▶ **Objective**: Transcribe the stretch from the start of the rows through the line containing "pos(381,286)", both ends included, reproducing each line verbatim. Leave the pictures out of your answer.
— BEGIN —
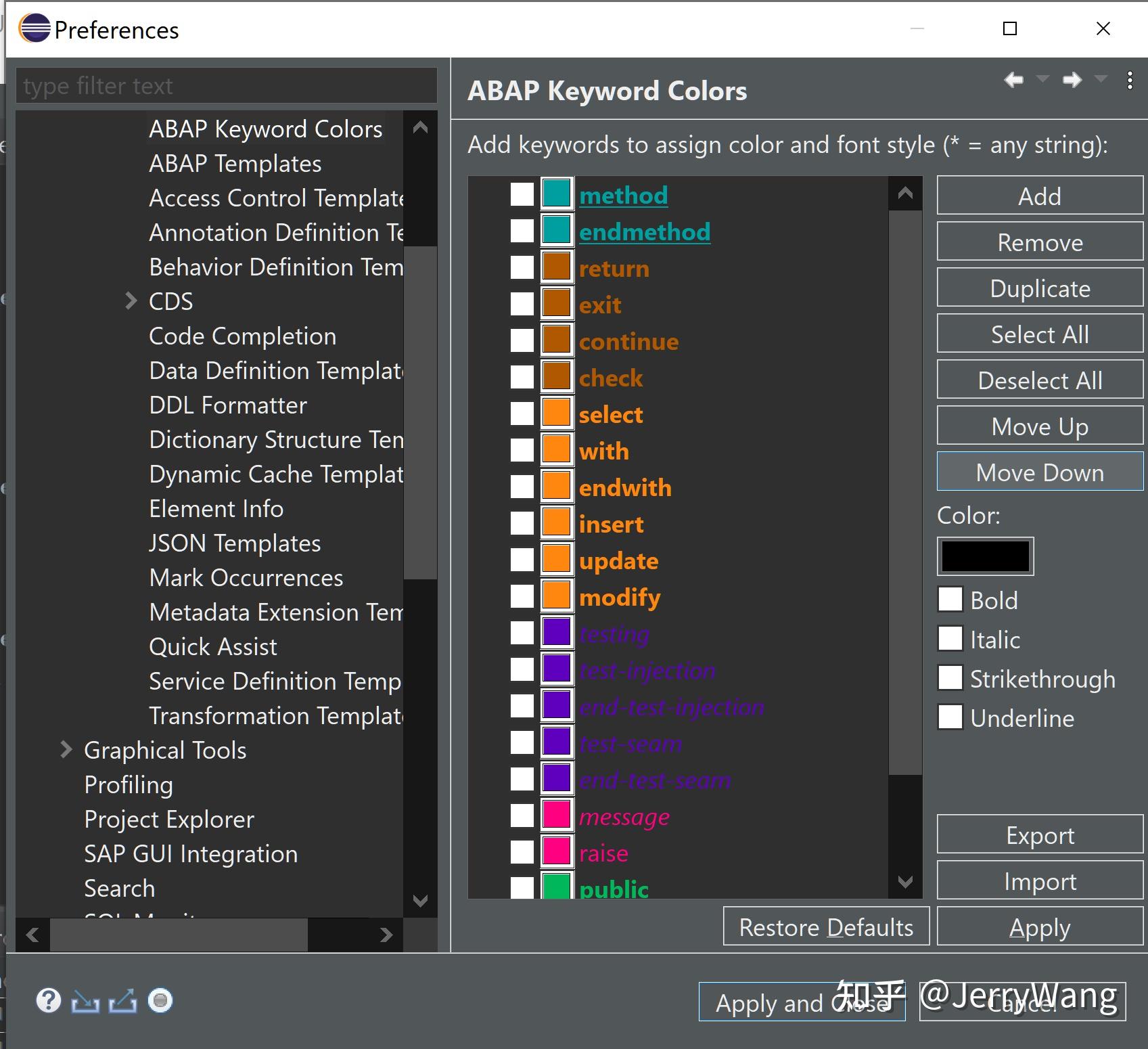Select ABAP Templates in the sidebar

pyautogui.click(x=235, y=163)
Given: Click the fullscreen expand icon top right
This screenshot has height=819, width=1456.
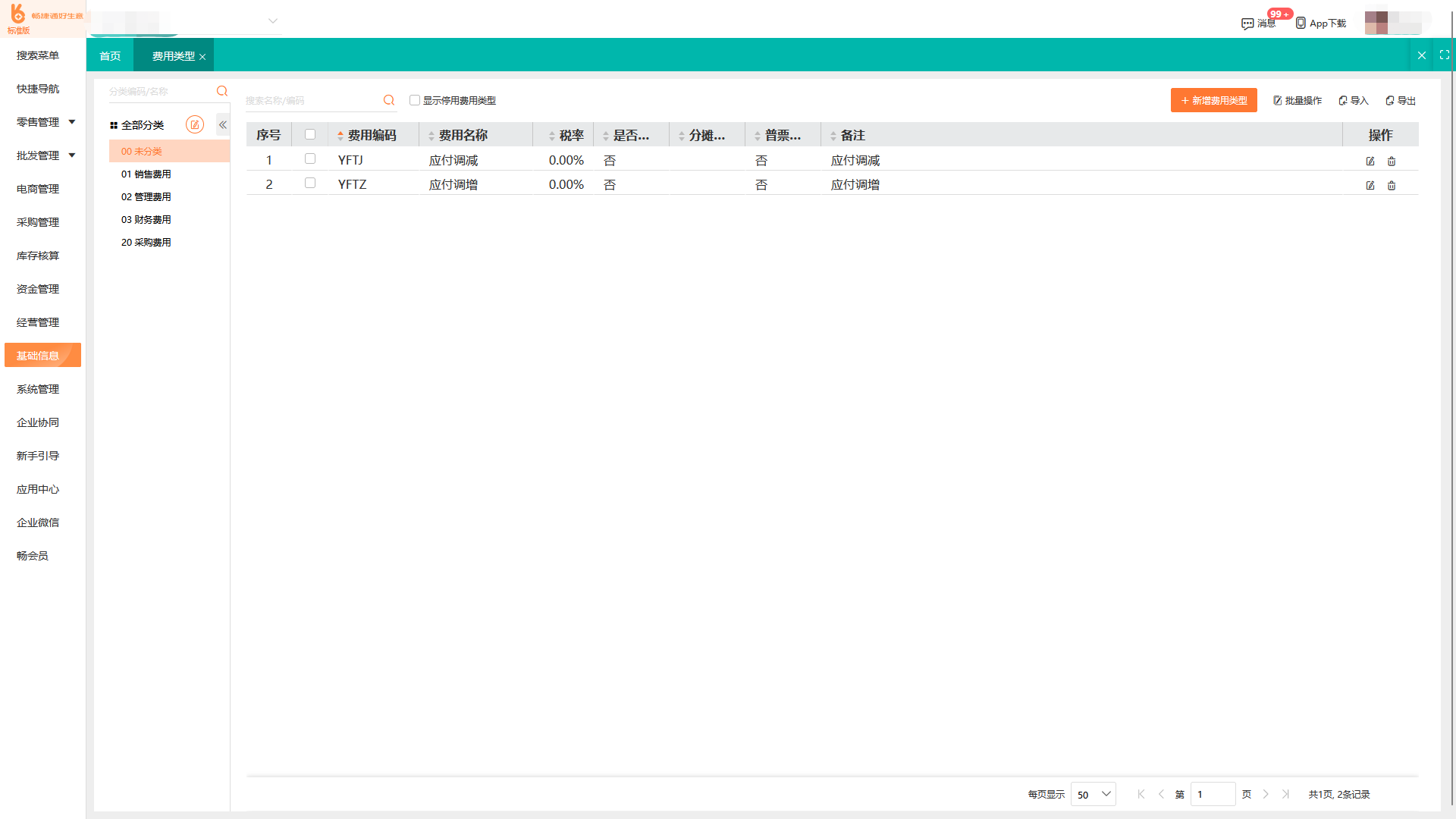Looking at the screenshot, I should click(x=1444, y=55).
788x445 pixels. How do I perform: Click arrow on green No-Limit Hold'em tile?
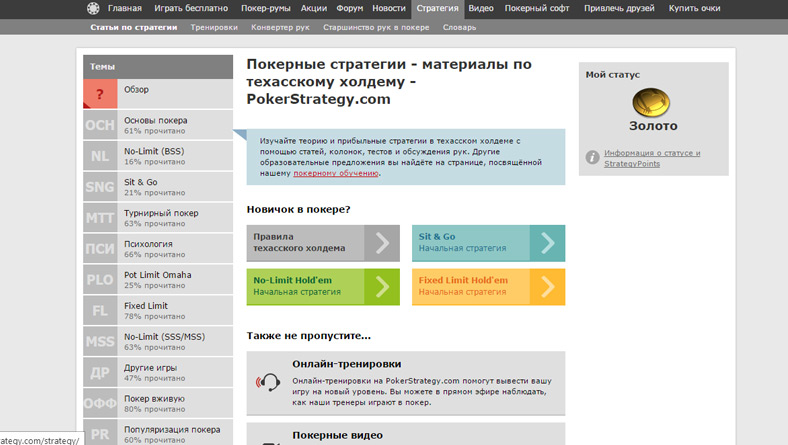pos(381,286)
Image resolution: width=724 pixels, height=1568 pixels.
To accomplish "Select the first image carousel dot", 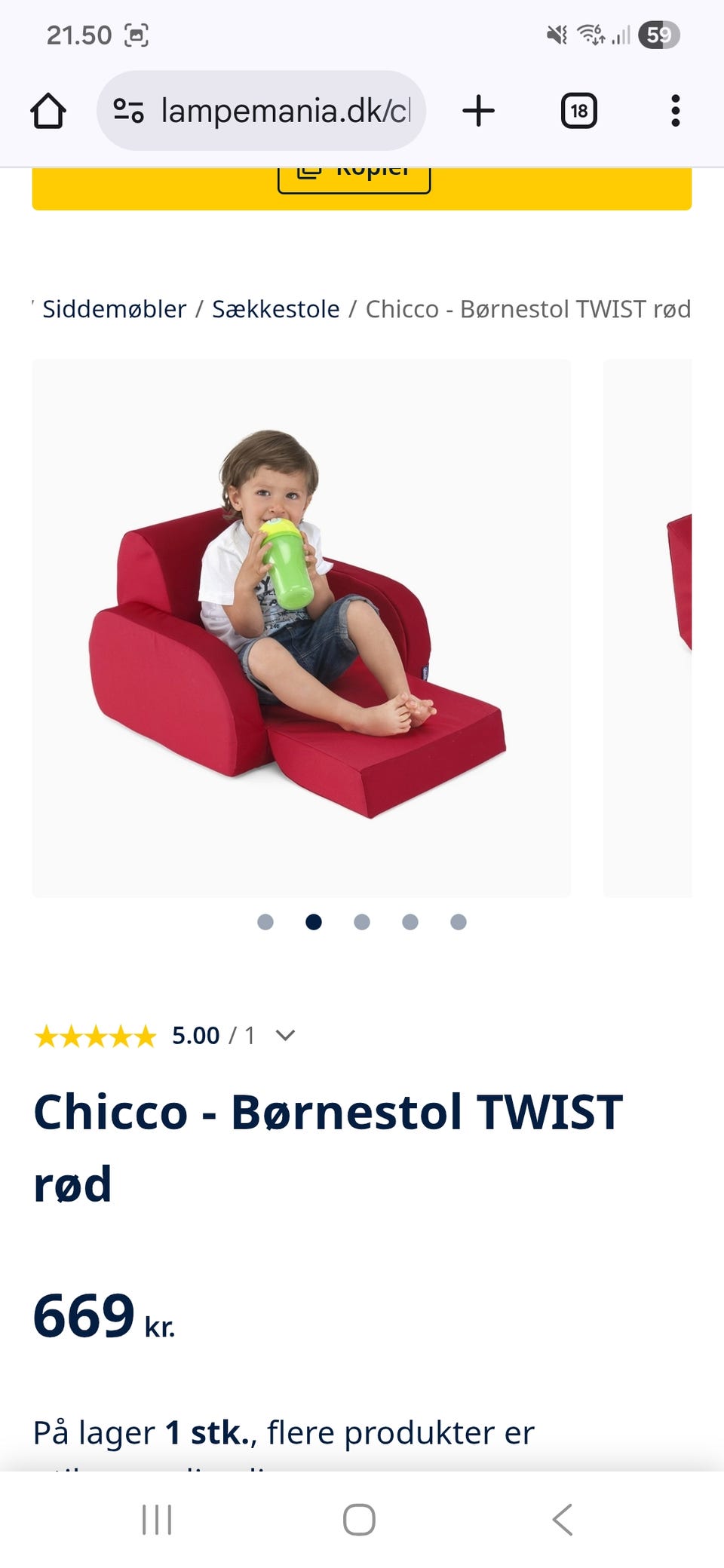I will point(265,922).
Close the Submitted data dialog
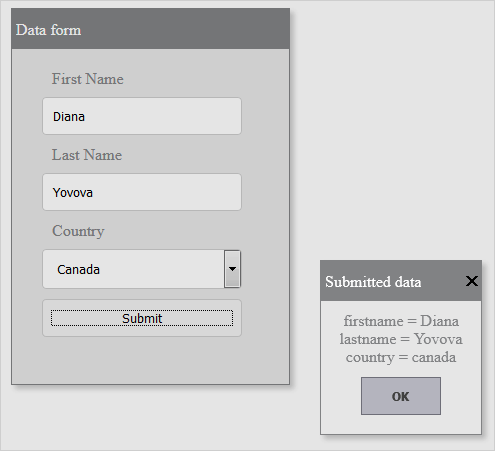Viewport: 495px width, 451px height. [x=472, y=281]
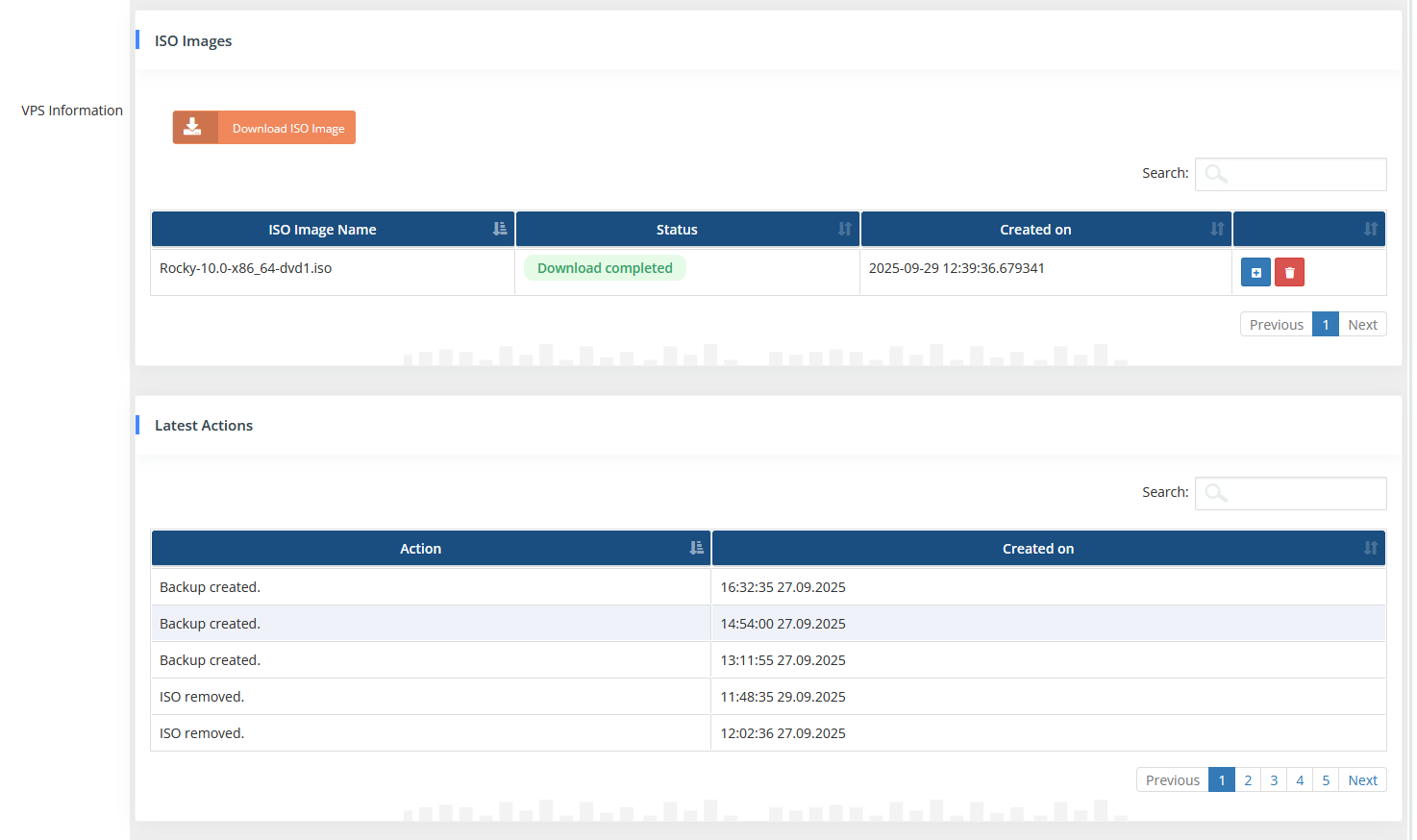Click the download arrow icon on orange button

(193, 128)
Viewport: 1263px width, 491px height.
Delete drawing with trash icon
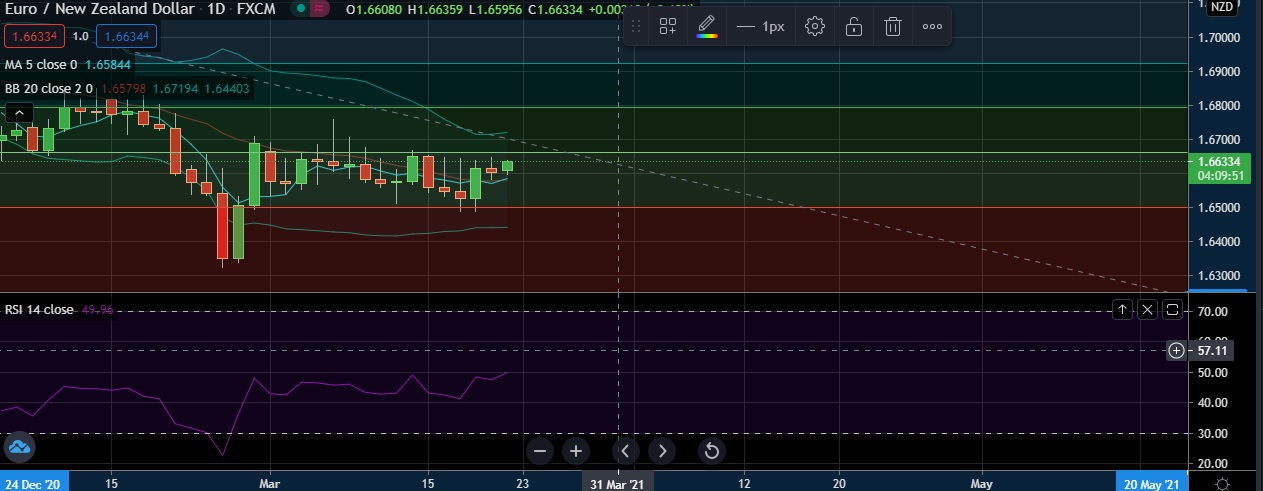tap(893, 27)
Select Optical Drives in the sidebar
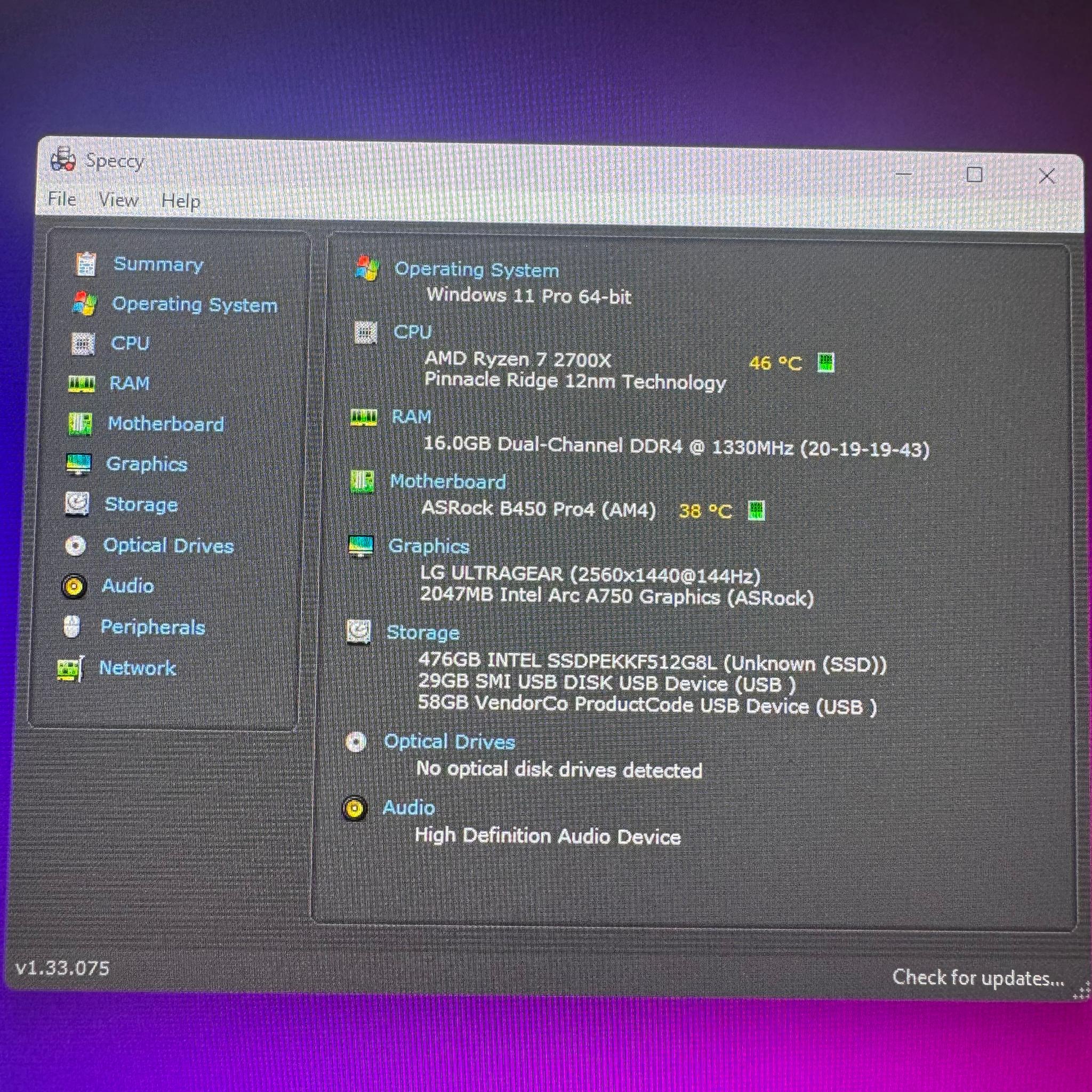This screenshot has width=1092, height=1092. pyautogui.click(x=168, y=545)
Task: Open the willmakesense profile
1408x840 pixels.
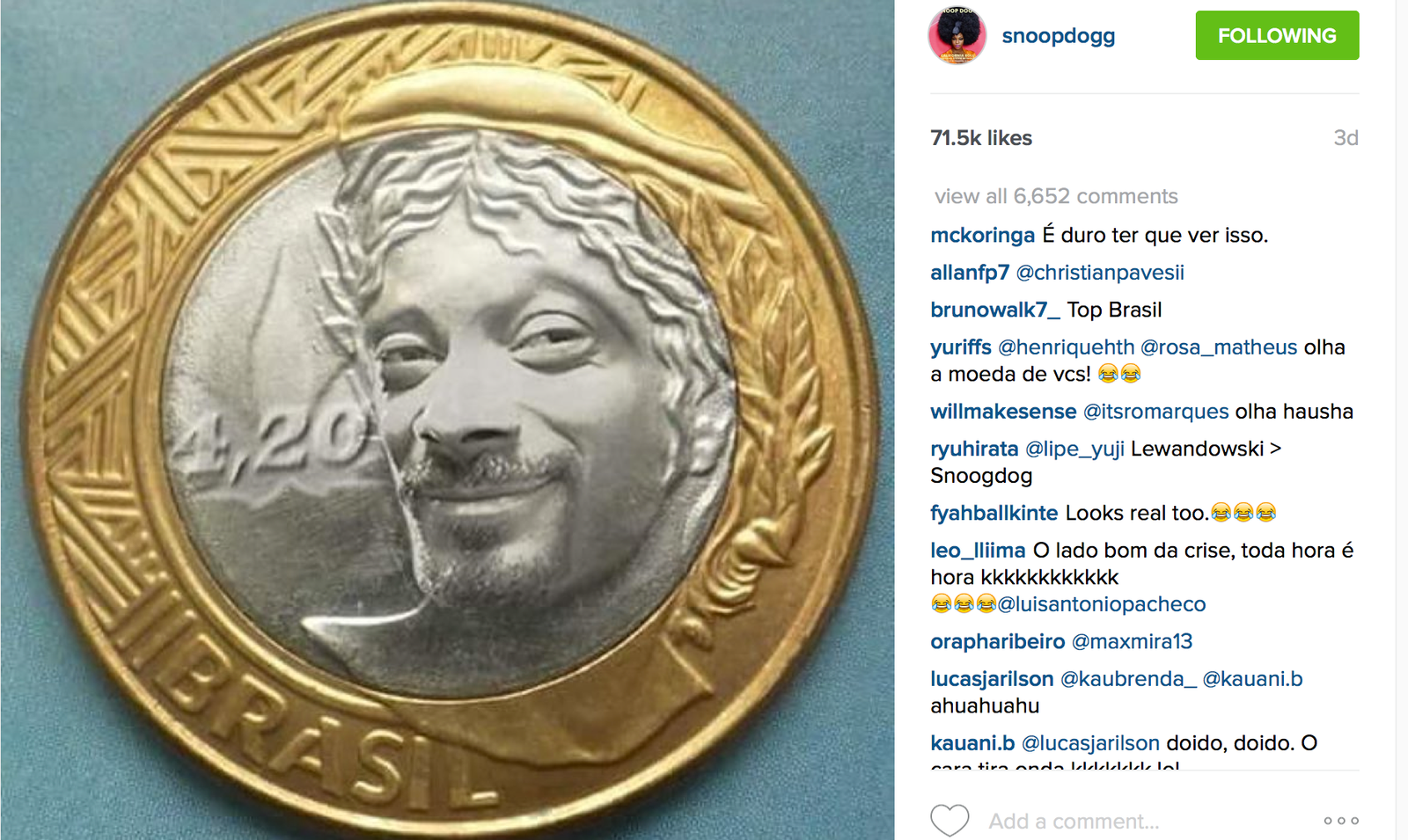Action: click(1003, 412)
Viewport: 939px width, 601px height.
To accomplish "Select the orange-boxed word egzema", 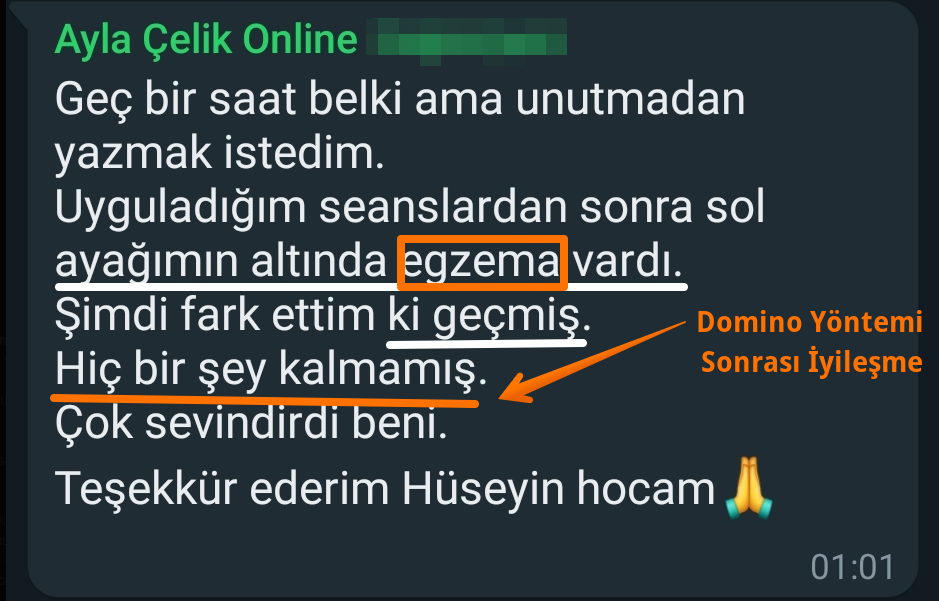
— END —
▶ **Task answer**:
Select ABAP Templates in the sidebar

pyautogui.click(x=235, y=163)
Given: Click the fullscreen expand icon top right
This screenshot has height=819, width=1456.
Looking at the screenshot, I should click(x=1444, y=55).
788x445 pixels. How do I perform: Click arrow on green No-Limit Hold'em tile?
pos(381,286)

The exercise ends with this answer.